Supplied data
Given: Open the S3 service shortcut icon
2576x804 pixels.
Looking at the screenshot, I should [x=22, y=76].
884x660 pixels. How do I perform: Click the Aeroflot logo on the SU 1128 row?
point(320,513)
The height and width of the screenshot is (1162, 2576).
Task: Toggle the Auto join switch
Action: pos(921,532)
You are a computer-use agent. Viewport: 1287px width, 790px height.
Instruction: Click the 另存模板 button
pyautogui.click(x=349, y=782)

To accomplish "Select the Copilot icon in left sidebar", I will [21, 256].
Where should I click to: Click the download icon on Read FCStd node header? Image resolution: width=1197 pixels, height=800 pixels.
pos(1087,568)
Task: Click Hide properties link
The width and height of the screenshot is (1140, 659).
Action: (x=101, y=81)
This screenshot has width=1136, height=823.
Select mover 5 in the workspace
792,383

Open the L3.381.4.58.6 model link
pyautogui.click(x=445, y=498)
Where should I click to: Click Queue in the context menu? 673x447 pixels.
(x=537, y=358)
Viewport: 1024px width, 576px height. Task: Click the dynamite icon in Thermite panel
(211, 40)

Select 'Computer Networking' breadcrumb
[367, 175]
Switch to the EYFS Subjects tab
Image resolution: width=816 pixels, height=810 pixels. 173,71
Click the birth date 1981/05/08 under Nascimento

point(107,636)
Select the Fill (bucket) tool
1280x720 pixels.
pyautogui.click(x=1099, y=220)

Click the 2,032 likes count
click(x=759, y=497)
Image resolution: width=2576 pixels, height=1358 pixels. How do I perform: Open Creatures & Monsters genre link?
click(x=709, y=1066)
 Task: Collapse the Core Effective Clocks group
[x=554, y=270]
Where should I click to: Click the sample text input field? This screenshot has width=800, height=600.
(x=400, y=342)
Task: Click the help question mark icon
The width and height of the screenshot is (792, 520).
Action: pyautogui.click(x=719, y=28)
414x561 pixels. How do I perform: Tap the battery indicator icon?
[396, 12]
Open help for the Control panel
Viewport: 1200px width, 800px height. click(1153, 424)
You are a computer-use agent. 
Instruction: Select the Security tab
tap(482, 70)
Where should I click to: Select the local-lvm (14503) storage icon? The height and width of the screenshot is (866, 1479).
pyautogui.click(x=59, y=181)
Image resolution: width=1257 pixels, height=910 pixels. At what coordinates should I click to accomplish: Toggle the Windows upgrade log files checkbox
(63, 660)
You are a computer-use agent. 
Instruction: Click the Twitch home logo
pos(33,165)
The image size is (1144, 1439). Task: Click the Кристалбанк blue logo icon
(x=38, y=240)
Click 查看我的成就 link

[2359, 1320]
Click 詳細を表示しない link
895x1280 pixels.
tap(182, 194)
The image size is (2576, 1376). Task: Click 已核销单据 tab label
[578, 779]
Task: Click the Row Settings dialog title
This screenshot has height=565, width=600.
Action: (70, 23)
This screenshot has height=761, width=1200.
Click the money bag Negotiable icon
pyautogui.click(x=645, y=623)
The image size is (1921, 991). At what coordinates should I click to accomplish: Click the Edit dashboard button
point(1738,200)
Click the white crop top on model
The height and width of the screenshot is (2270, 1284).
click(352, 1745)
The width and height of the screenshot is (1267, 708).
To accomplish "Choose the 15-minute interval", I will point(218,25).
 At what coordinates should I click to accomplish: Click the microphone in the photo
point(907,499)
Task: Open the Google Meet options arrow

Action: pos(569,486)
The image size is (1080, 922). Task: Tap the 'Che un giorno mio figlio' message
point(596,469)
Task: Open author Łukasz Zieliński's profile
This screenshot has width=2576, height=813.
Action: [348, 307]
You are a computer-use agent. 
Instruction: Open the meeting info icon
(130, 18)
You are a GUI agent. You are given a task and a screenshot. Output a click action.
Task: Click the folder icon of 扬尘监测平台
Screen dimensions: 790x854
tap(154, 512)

Aim
Format every line of the data above as a JSON list of strings, with one string per line and blank lines omitted.

Written response
[
  "Given: Open the S3 service shortcut icon",
  "2576x804 pixels.",
  "Looking at the screenshot, I should [x=22, y=76].",
  "884x660 pixels. How do I perform: Click the Aeroflot logo on the SU 1128 row?",
  "point(320,513)",
  "The height and width of the screenshot is (1162, 2576).",
  "Task: Toggle the Auto join switch",
  "Action: pos(921,532)",
  "You are a computer-use agent. Viewport: 1287px width, 790px height.",
  "Instruction: Click the 另存模板 button",
  "pyautogui.click(x=349, y=782)",
  "To accomplish \"Select the Copilot icon in left sidebar\", I will [21, 256].",
  "Where should I click to: Click the download icon on Read FCStd node header? Image resolution: width=1197 pixels, height=800 pixels.",
  "pos(1087,568)",
  "Task: Click Hide properties link",
  "The width and height of the screenshot is (1140, 659).",
  "Action: (x=101, y=81)",
  "This screenshot has width=1136, height=823.",
  "Select mover 5 in the workspace",
  "792,383",
  "Open the L3.381.4.58.6 model link",
  "pyautogui.click(x=445, y=498)",
  "Where should I click to: Click Queue in the context menu? 673x447 pixels.",
  "(x=537, y=358)",
  "Viewport: 1024px width, 576px height. Task: Click the dynamite icon in Thermite panel",
  "(211, 40)",
  "Select 'Computer Networking' breadcrumb",
  "[367, 175]",
  "Switch to the EYFS Subjects tab",
  "Image resolution: width=816 pixels, height=810 pixels. 173,71",
  "Click the birth date 1981/05/08 under Nascimento",
  "point(107,636)",
  "Select the Fill (bucket) tool",
  "1280x720 pixels.",
  "pyautogui.click(x=1099, y=220)",
  "Click the 2,032 likes count",
  "click(x=759, y=497)",
  "Image resolution: width=2576 pixels, height=1358 pixels. How do I perform: Open Creatures & Monsters genre link?",
  "click(x=709, y=1066)",
  " Task: Collapse the Core Effective Clocks group",
  "[x=554, y=270]",
  "Where should I click to: Click the sample text input field? This screenshot has width=800, height=600.",
  "(x=400, y=342)",
  "Task: Click the help question mark icon",
  "The width and height of the screenshot is (792, 520).",
  "Action: pyautogui.click(x=719, y=28)",
  "414x561 pixels. How do I perform: Tap the battery indicator icon?",
  "[396, 12]",
  "Open help for the Control panel",
  "Viewport: 1200px width, 800px height. click(1153, 424)",
  "You are a computer-use agent. ",
  "Instruction: Select the Security tab",
  "tap(482, 70)",
  "Where should I click to: Select the local-lvm (14503) storage icon? The height and width of the screenshot is (866, 1479).",
  "pyautogui.click(x=59, y=181)",
  "Image resolution: width=1257 pixels, height=910 pixels. At what coordinates should I click to accomplish: Toggle the Windows upgrade log files checkbox",
  "(63, 660)",
  "You are a computer-use agent. ",
  "Instruction: Click the Twitch home logo",
  "pos(33,165)",
  "The image size is (1144, 1439). Task: Click the Кристалбанк blue logo icon",
  "(x=38, y=240)",
  "Click 查看我的成就 link",
  "[2359, 1320]",
  "Click 詳細を表示しない link",
  "895x1280 pixels.",
  "tap(182, 194)",
  "The image size is (2576, 1376). Task: Click 已核销单据 tab label",
  "[578, 779]",
  "Task: Click the Row Settings dialog title",
  "This screenshot has height=565, width=600.",
  "Action: (70, 23)",
  "This screenshot has height=761, width=1200.",
  "Click the money bag Negotiable icon",
  "pyautogui.click(x=645, y=623)",
  "The image size is (1921, 991). At what coordinates should I click to accomplish: Click the Edit dashboard button",
  "point(1738,200)",
  "Click the white crop top on model",
  "The height and width of the screenshot is (2270, 1284).",
  "click(352, 1745)",
  "The width and height of the screenshot is (1267, 708).",
  "To accomplish \"Choose the 15-minute interval\", I will point(218,25).",
  " At what coordinates should I click to accomplish: Click the microphone in the photo",
  "point(907,499)",
  "Task: Open the Google Meet options arrow",
  "Action: pos(569,486)",
  "The image size is (1080, 922). Task: Tap the 'Che un giorno mio figlio' message",
  "point(596,469)",
  "Task: Open author Łukasz Zieliński's profile",
  "This screenshot has width=2576, height=813.",
  "Action: [348, 307]",
  "You are a computer-use agent. ",
  "Instruction: Open the meeting info icon",
  "(130, 18)",
  "You are a GUI agent. You are given a task and a screenshot. Output a click action.",
  "Task: Click the folder icon of 扬尘监测平台",
  "Screen dimensions: 790x854",
  "tap(154, 512)"
]